Drivers of the richness-difference component

We found distinct patterns for each model regarding the influence of the sets of variables on the βrich component. There is a predominance of environmental factors that explain richness differences in the studied fish stream communities. Therefore, we propose that the hierarchical structure of rivers should be a significant driver of community change (Frissell et al. 1986; Tonkin et al. 2018). The importance of spatial variables in affecting species loss/gain depends mainly on the size of the geographical scale (Tonkin et al. 2018).
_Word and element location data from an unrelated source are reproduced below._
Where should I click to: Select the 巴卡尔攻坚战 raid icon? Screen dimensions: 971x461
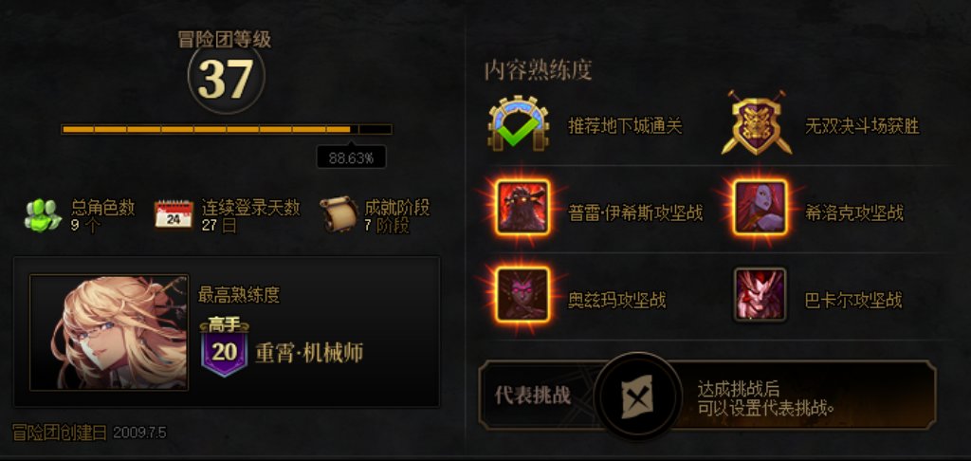[x=760, y=294]
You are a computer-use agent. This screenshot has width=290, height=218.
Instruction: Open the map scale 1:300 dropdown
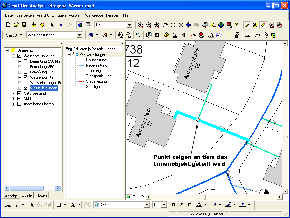(129, 25)
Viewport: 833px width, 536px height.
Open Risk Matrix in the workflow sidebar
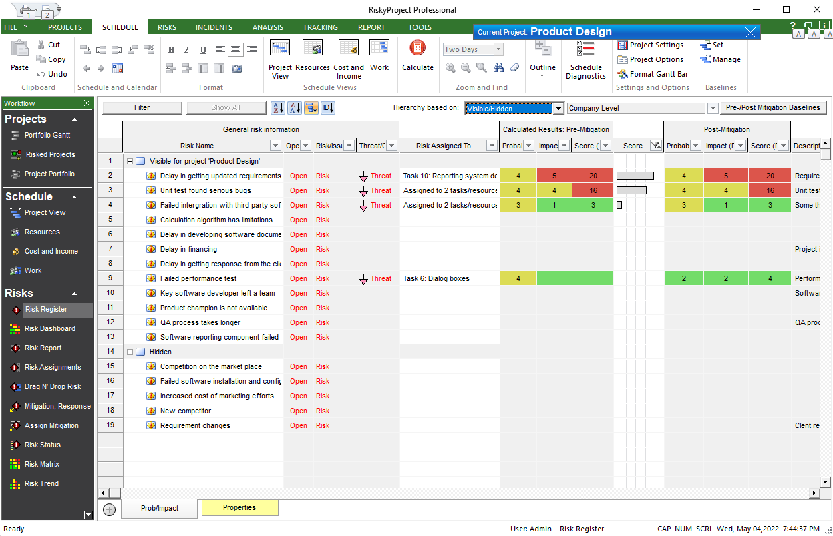pos(41,464)
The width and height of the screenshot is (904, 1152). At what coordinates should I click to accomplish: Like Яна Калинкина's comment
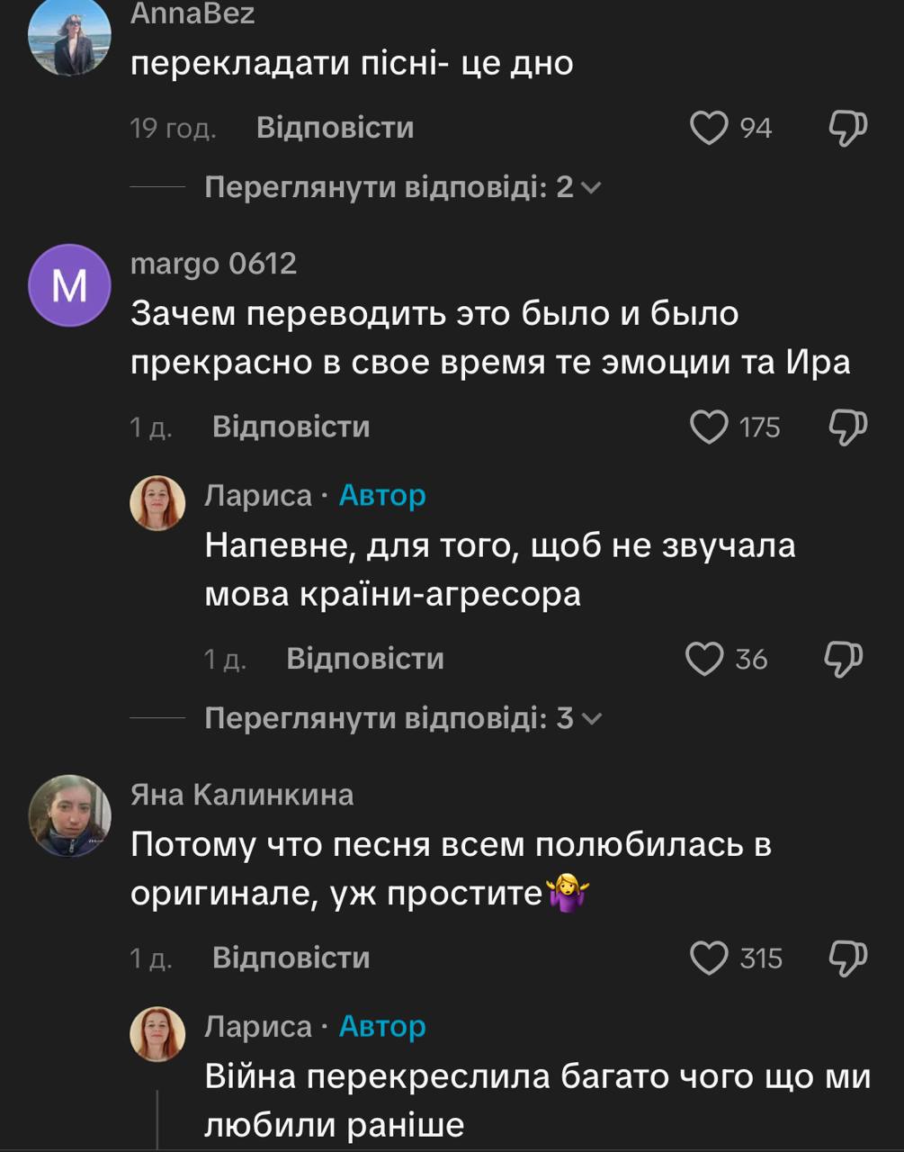709,958
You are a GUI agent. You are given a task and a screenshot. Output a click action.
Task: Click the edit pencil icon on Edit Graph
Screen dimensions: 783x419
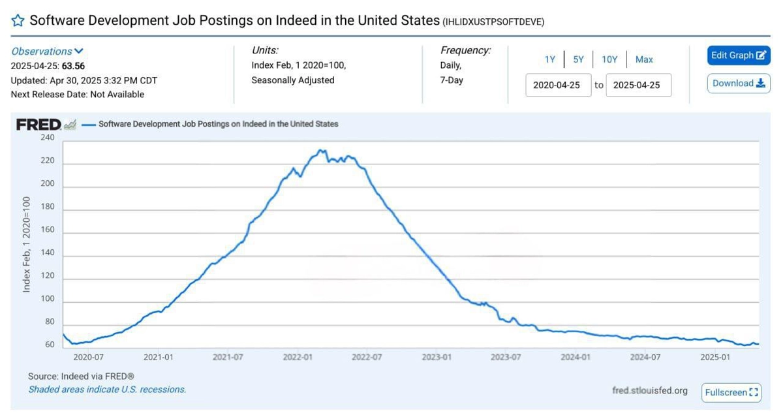761,55
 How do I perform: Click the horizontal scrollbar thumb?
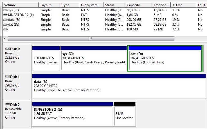(91, 39)
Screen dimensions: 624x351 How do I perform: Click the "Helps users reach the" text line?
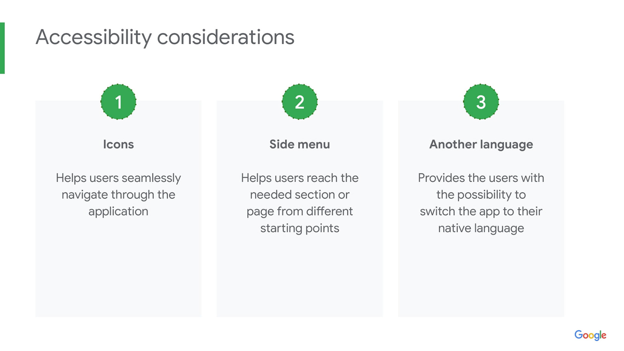click(300, 178)
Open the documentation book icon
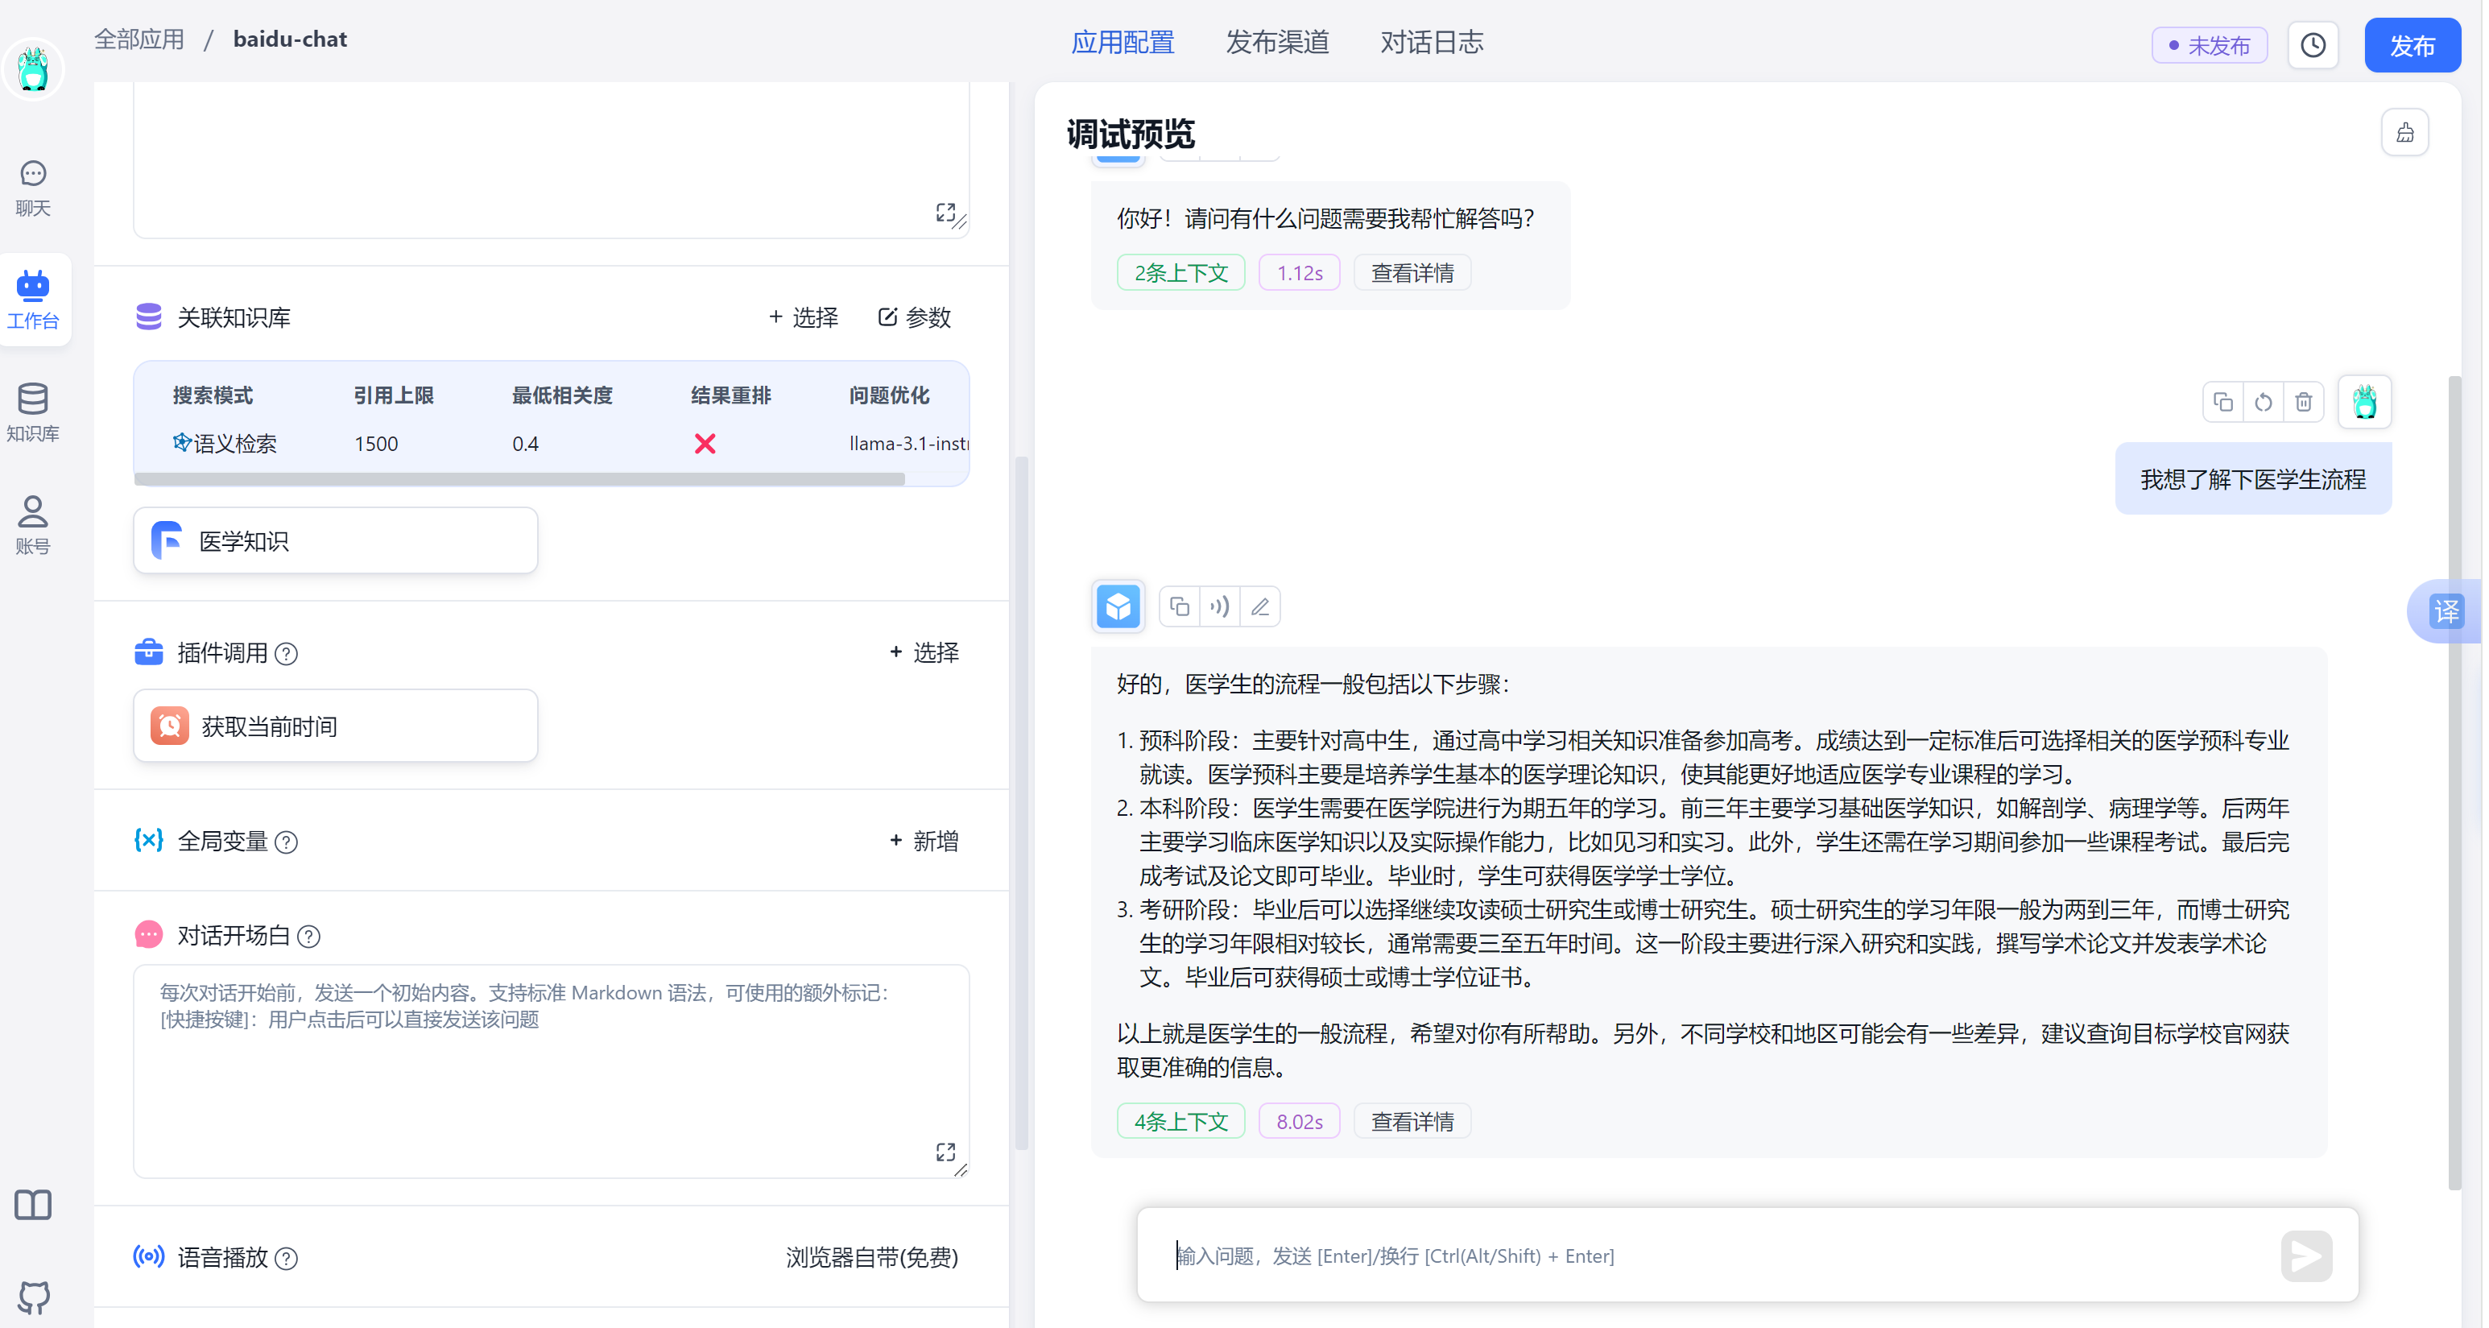 click(33, 1204)
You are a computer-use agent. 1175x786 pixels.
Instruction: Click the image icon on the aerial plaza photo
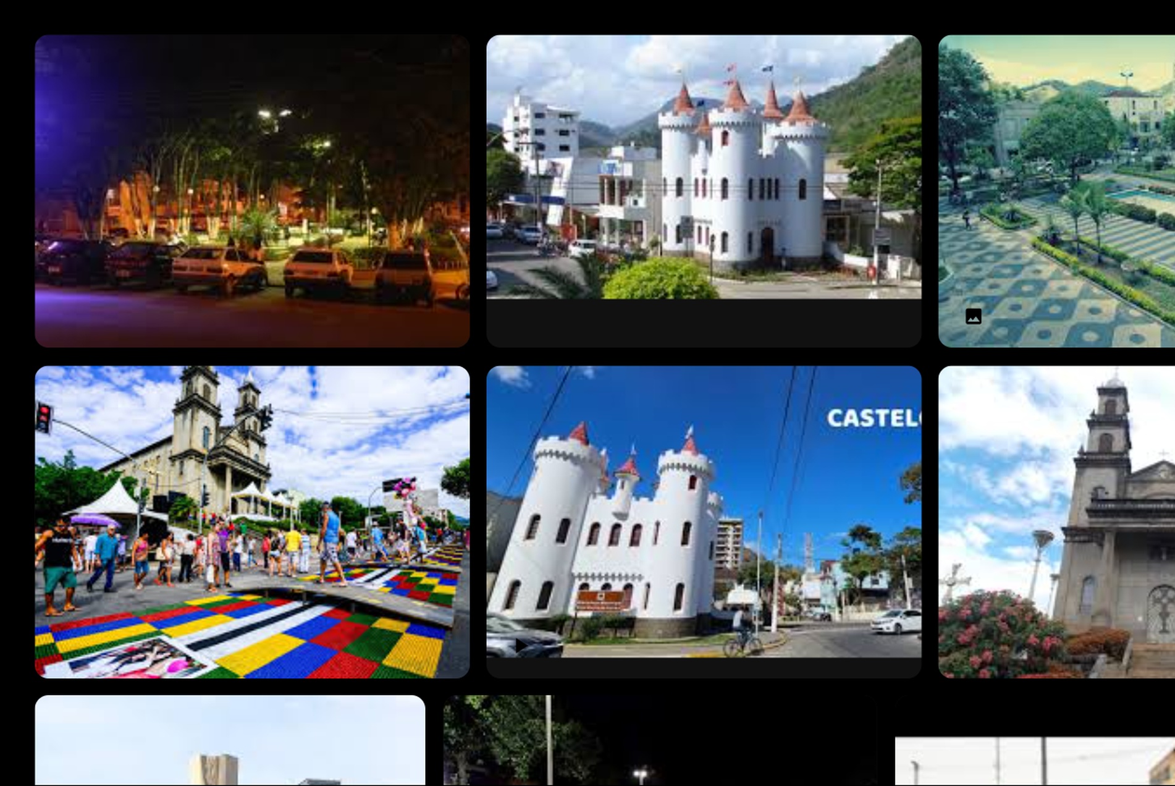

The global model (the one with the greatest geographic range) was the only one in which spatial variables were more prominent than environmental variables while explaining the richness-difference patterns. Again, the importance of geographic isolation, as observed by the higher number of exclusive species found in both basins, is highlighted by this finding. On the other hand, we emphasize that among regional variables, only catchment size was important in explaining richness differences only in the Middle Rio das Mortes basin. This pattern can be explained in light of the hierarchical structure of fluvial systems, in which aquatic communities of small drainages are subsets of communities from larger drainages (Altermatt 2013; Tonkin et al. 2018), one particular case of the species richness pattern. Finally, the prevalence of the environmental factors in explanted the species loss/gain between sites is evidence of the intermediary dispersal rates among streams (Leibold et al. 2004; Tonkin et al. 2018). Therefore, species-sorting mechanisms are the main driver in shaping the structure of fish communities due to environmental filters (Heino et al. 2015b).

Conclusion

Our results showed that local environmental variables were the main factors responsible for the variation patterns in the beta diversity components of stream fish communities. Simultaneously, the regional and spatial variables were the least useful in explaining the variation patterns of the fish communities. Therefore, these variables can be considered secondary mechanisms for the variation patterns of beta diversity. Although we did not find direct influence of land use variables on the beta diversity and its components, we may not discard their importance in explaining aquatic variation patterns in communities. Because land use variables can interact with local environmental variables, they constitute a set of important variables to explain the dissimilarity among fish communities in our study. Thus, the higher number of exclusive species in the basins shows the need to concentrate efforts on maintaining the remaining native and riparian vegetation within the catchments, which guarantees a variety of habitats and, consequently, regional fish diversity maintenance.